Bae Sang Min, Kim Dong Hwan, Kang Ji Hun
Hanyang University Guri Hospital, Guri-si, Korea, Republic of.
Asan Medical Center, Seoul, Republic of Korea.
Abdom Radiol (NY). 2025 Jan 22. doi: 10.1007/s00261-025-04813-2.
Ovarian-Adnexal Reporting and Data System (O-RADS) US provides a standardized lexicon for ovarian and adnexal lesions, facilitating risk stratification based on morphological features for malignancy assessment, which is essential for proper management. However, systematic determination of inter-reader reliability in O-RADS US categorization remains unexplored.
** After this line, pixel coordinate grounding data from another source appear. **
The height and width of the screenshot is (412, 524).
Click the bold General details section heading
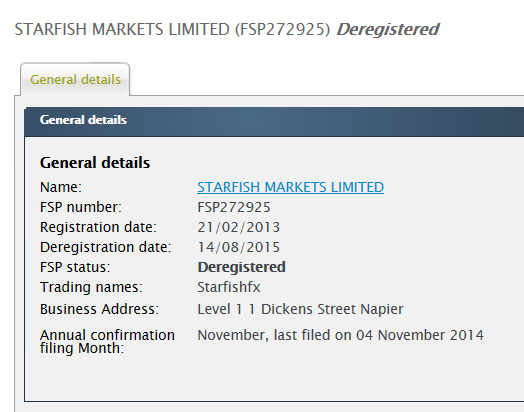pyautogui.click(x=95, y=163)
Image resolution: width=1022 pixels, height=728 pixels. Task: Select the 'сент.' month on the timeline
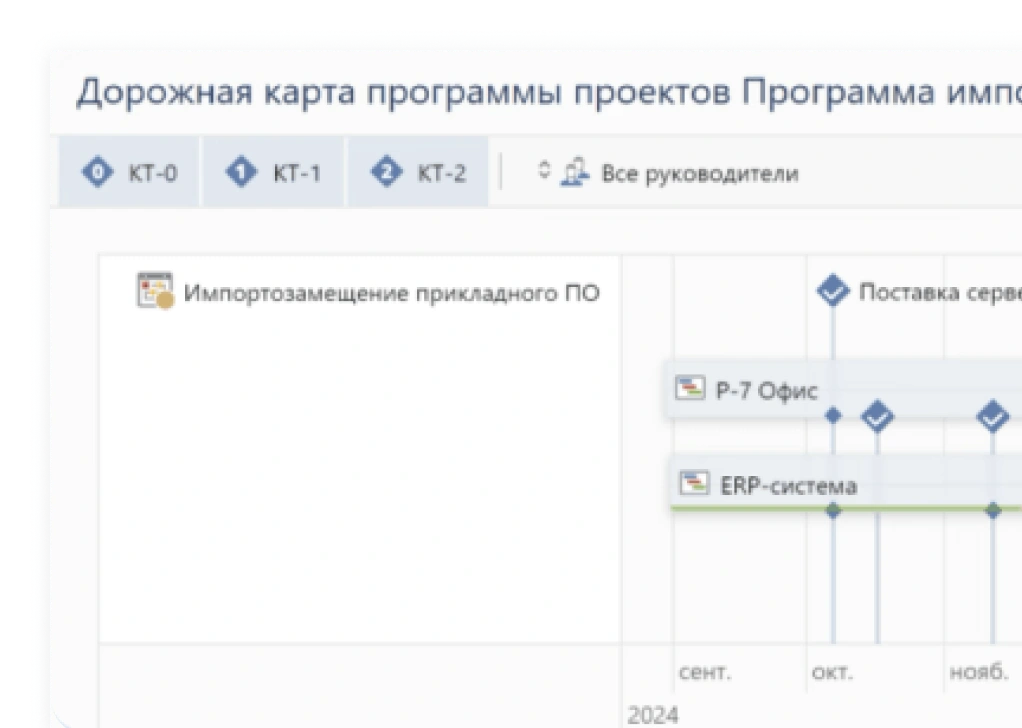point(704,672)
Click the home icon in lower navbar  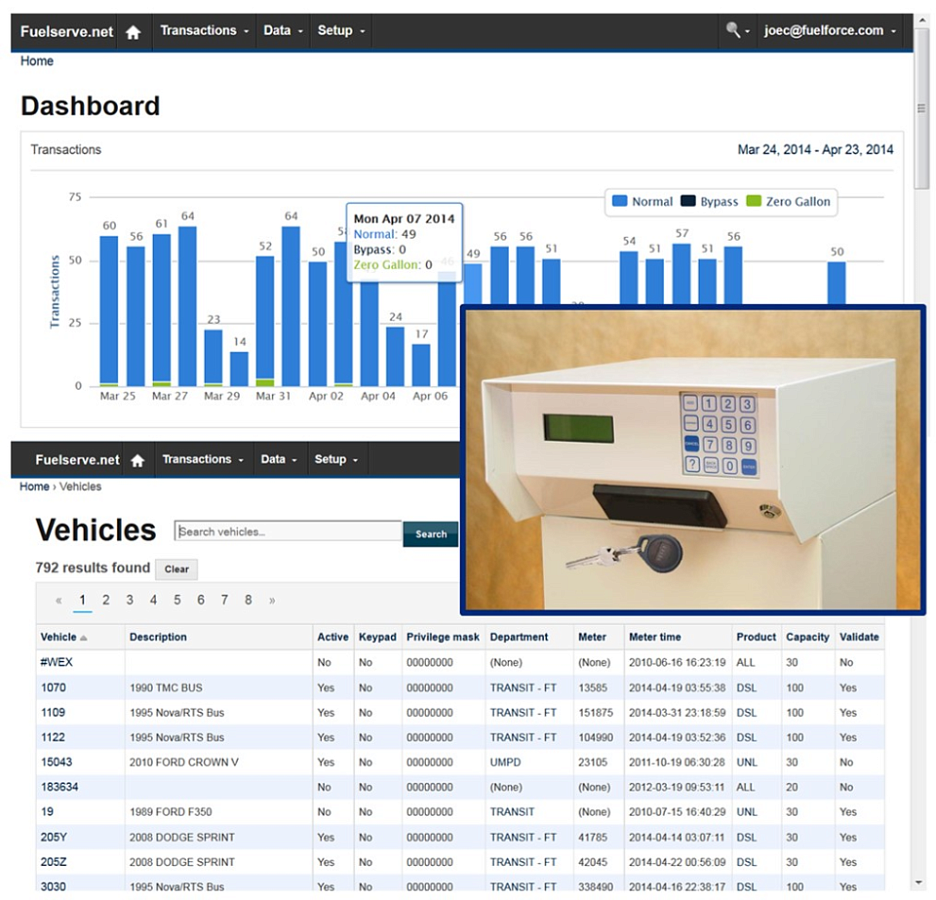point(137,460)
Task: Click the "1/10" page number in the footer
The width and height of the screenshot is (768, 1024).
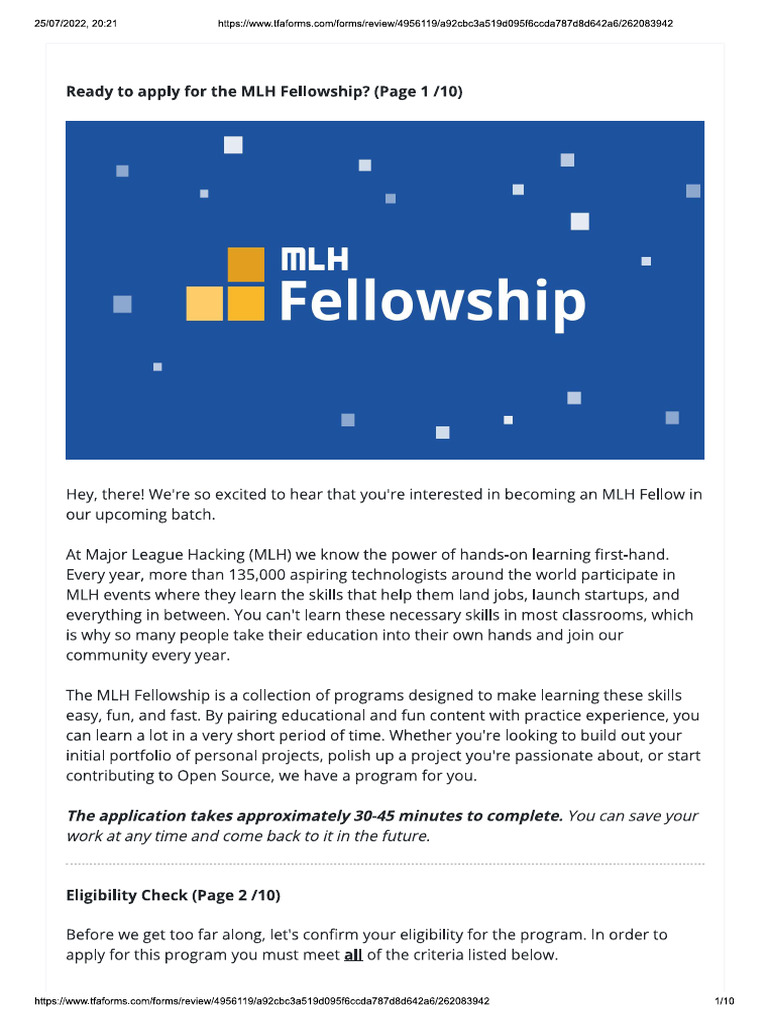Action: (725, 1001)
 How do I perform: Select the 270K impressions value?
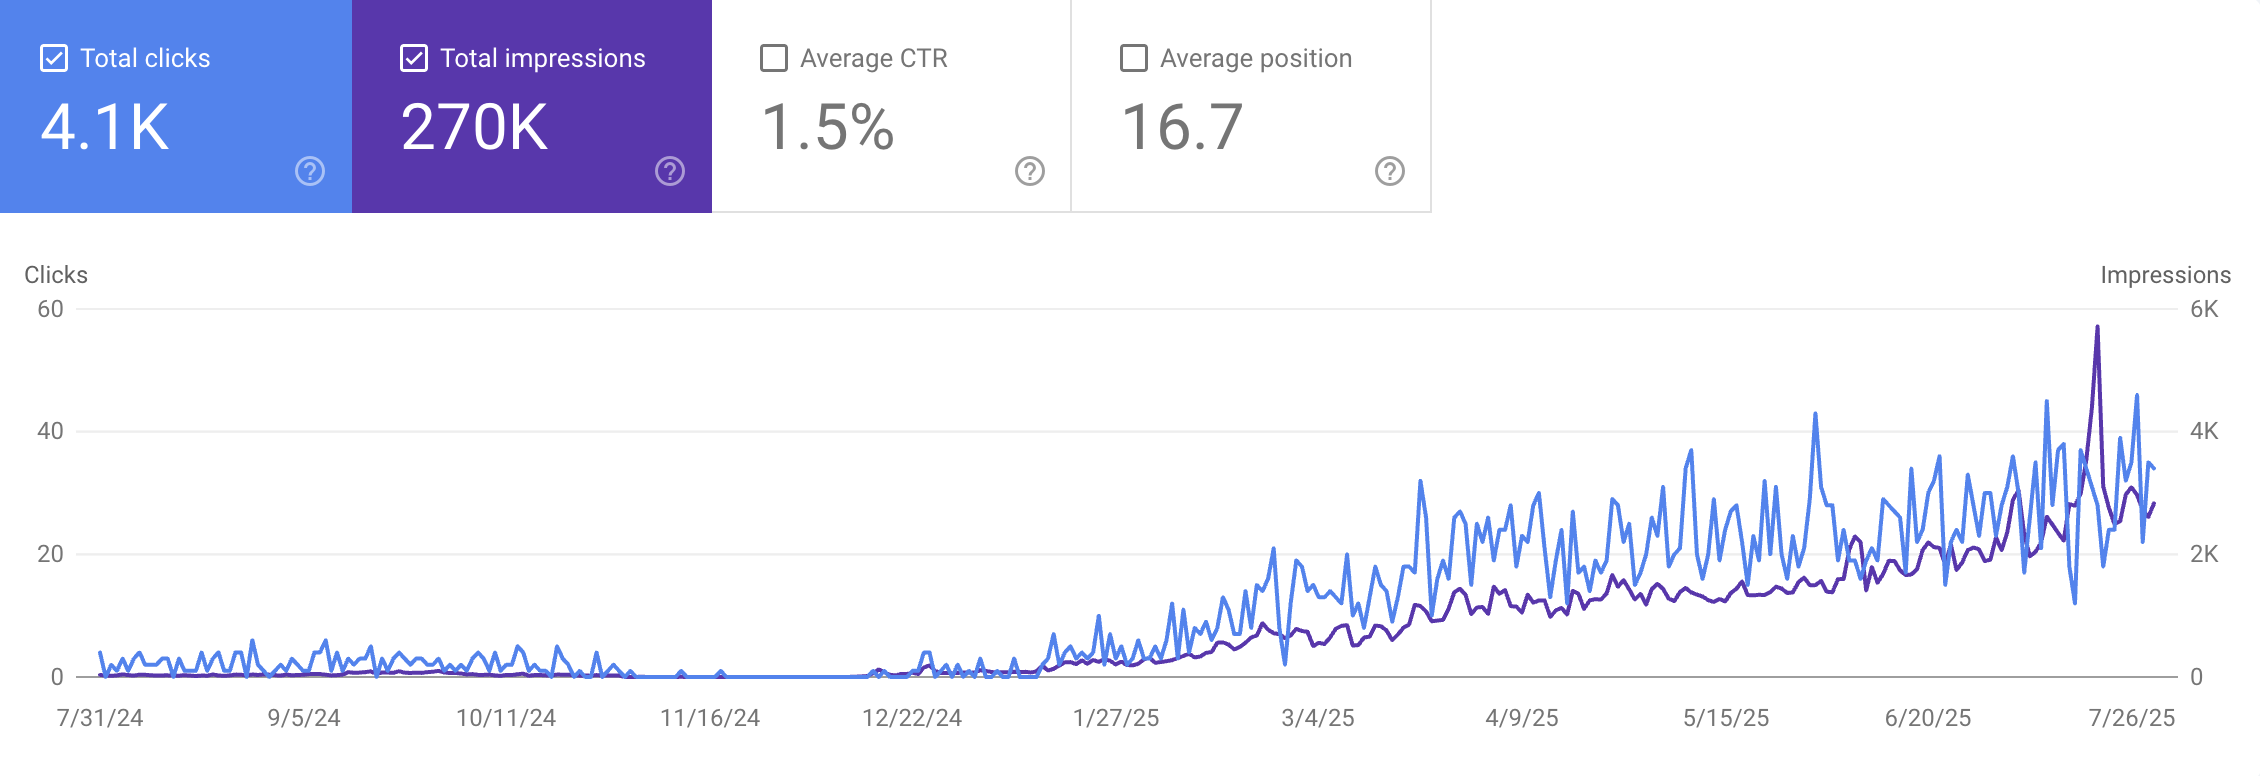coord(475,128)
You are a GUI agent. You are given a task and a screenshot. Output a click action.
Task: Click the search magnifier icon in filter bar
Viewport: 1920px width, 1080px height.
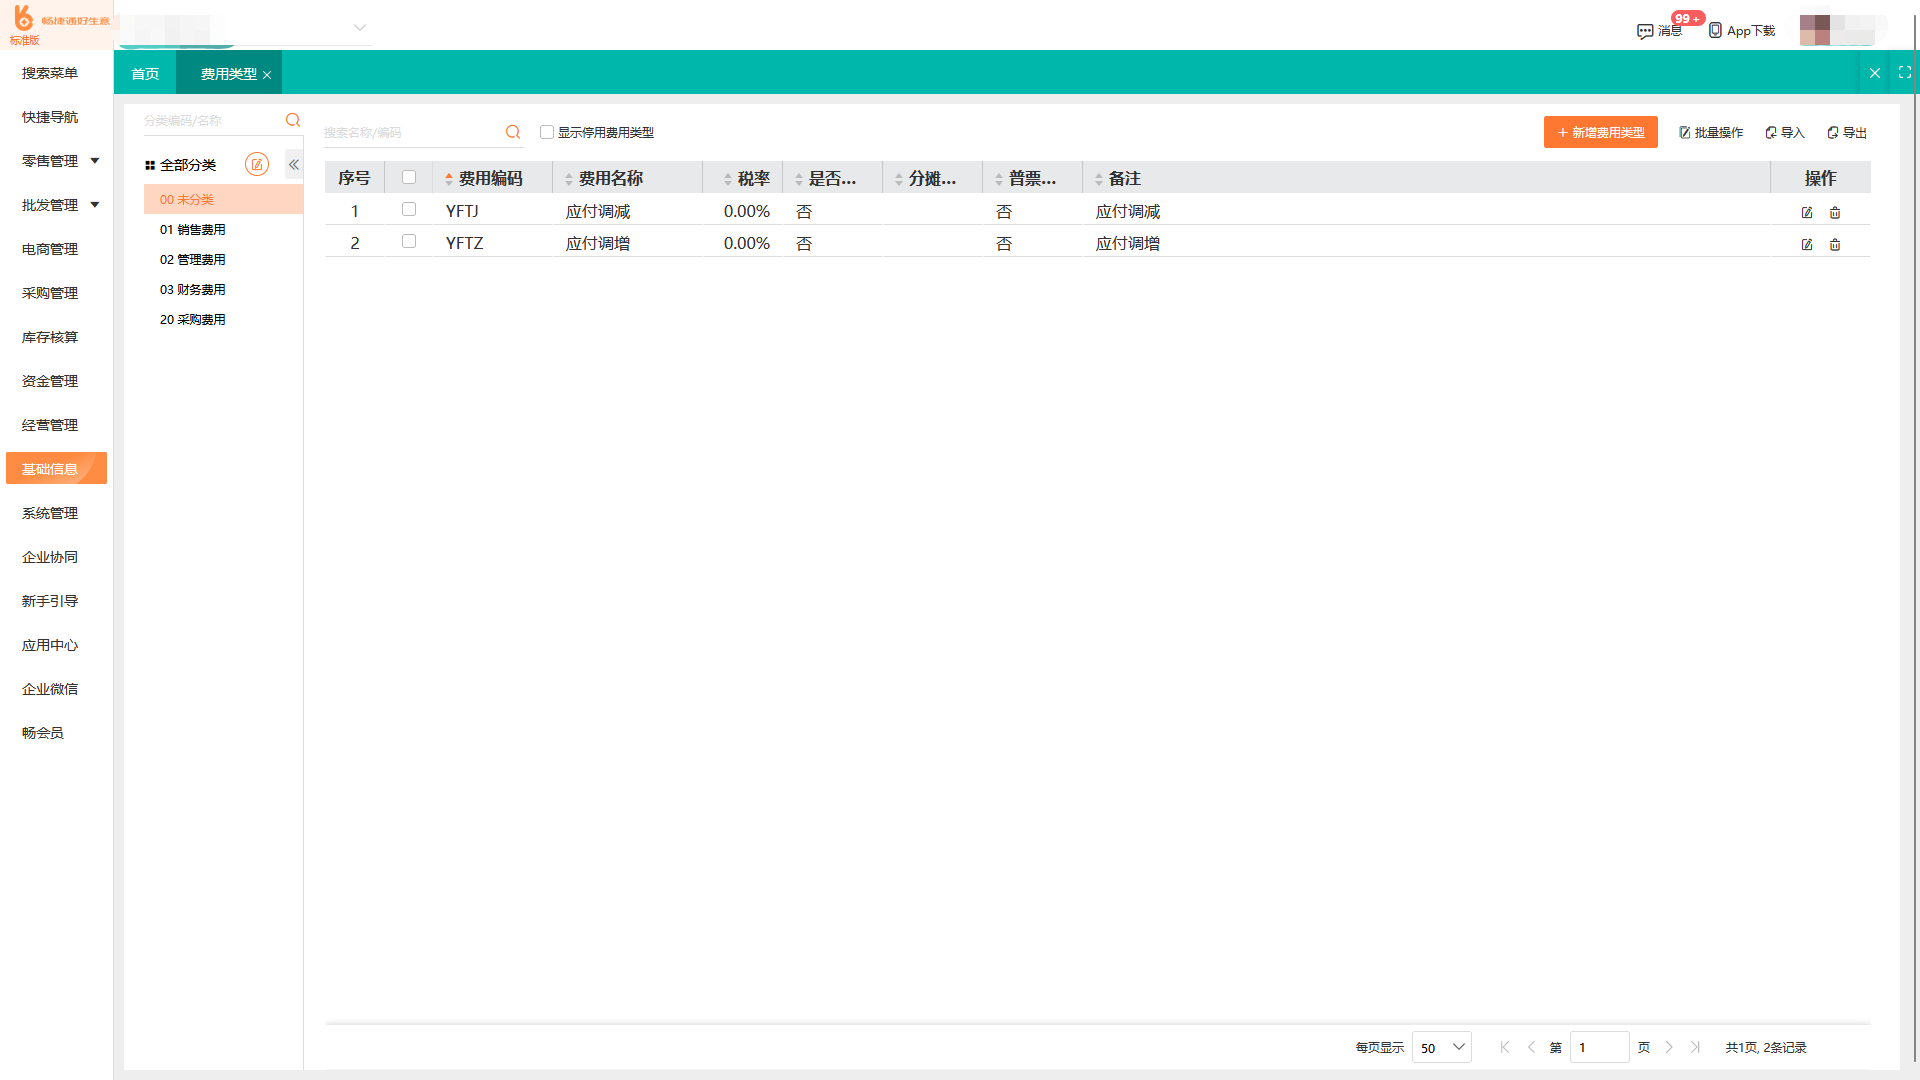[x=512, y=132]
This study aimed to systematically determine the inter-reader reliability of O-RADS US categorization and identify the factors that affect it.
Original articles reporting the inter-reader reliability of O-RADS US in lesion categorization were identified in the MEDLINE, EMBASE, and Web of Science databases from January 2018 to December 2023. DerSimonian-Laird random-effects models were used to determine the meta-analytic pooled inter-reader reliability of the O-RADS US categorization. Subgroup meta-regression analysis was performed to identify the factors causing study heterogeneity.
Fourteen original articles with 5139 ovarian and adnexal lesions were included. The inter-reader reliability of O-RADS US in lesion categorization ranged from 0.71 to 0.99, with a meta-analytic pooled estimate of 0.83 (95% CI, 0.78-0.88), indicating almost perfect reliability. Substantial study heterogeneity was observed in the inter-reader reliability of the O-RADS US categorization (I = 96.9). In subgroup meta-regression analysis, reader experience was the only factor associated with study heterogeneity. Pooled inter-reader reliability of the O-RADS US categorization was higher in studies with all experienced readers (0.86; 95% CI, 0.81-0.91) compared to those with multiple readers including trainees (0.74; 95% CI, 0.70-0.78; P = 0.009). The inter-reader reliability of US descriptors ranged from 0.39 to 0.97, with ascites and peritoneal nodules showing almost perfect reliability (0.79- 0.97).
The O-RADS US risk stratification system demonstrated almost perfect inter-reader reliability in lesion categorization. Our results highlight the importance of targeted training and descriptor simplification to improve inter-reader reliability and clinical adoption.
卵巢附件报告和数据系统(O-RADS)超声为卵巢和附件病变提供了标准化词汇,便于根据形态学特征进行风险分层以评估恶性肿瘤,这对恰当管理至关重要。然而,O-RADS超声分类中阅片者间可靠性的系统测定仍未得到探索。本研究旨在系统测定O-RADS超声分类的阅片者间可靠性,并识别影响其的因素。
在2018年1月至2023年12月期间,在MEDLINE、EMBASE和科学网数据库中检索报告O-RADS超声在病变分类中阅片者间可靠性的原始文章。采用DerSimonian-Laird随机效应模型来确定O-RADS超声分类的荟萃分析合并阅片者间可靠性。进行亚组荟萃回归分析以识别导致研究异质性的因素。
纳入了14篇包含5139例卵巢和附件病变的原始文章。O-RADS超声在病变分类中的阅片者间可靠性范围为0.71至0.99,荟萃分析合并估计值为0.83(95%可信区间,0.78 - 0.88),表明可靠性几乎完美。在O-RADS超声分类的阅片者间可靠性方面观察到显著的研究异质性(I = 96.9)。在亚组荟萃回归分析中,阅片者经验是与研究异质性相关的唯一因素。与包含实习医生等多个阅片者的研究相比,所有阅片者均有经验的研究中O-RADS超声分类的合并阅片者间可靠性更高(0.86;95%可信区间,0.81 - 0.91)(0.74;95%可信区间,0.70 - 0.78;P = 0.009)。超声描述符的阅片者间可靠性范围为0.39至0.97,腹水和腹膜结节显示出几乎完美的可靠性(0.79 - 0.97)。
O-RADS超声风险分层系统在病变分类中显示出几乎完美的阅片者间可靠性。我们的结果强调了针对性培训和描述符简化对提高阅片者间可靠性和临床应用的重要性。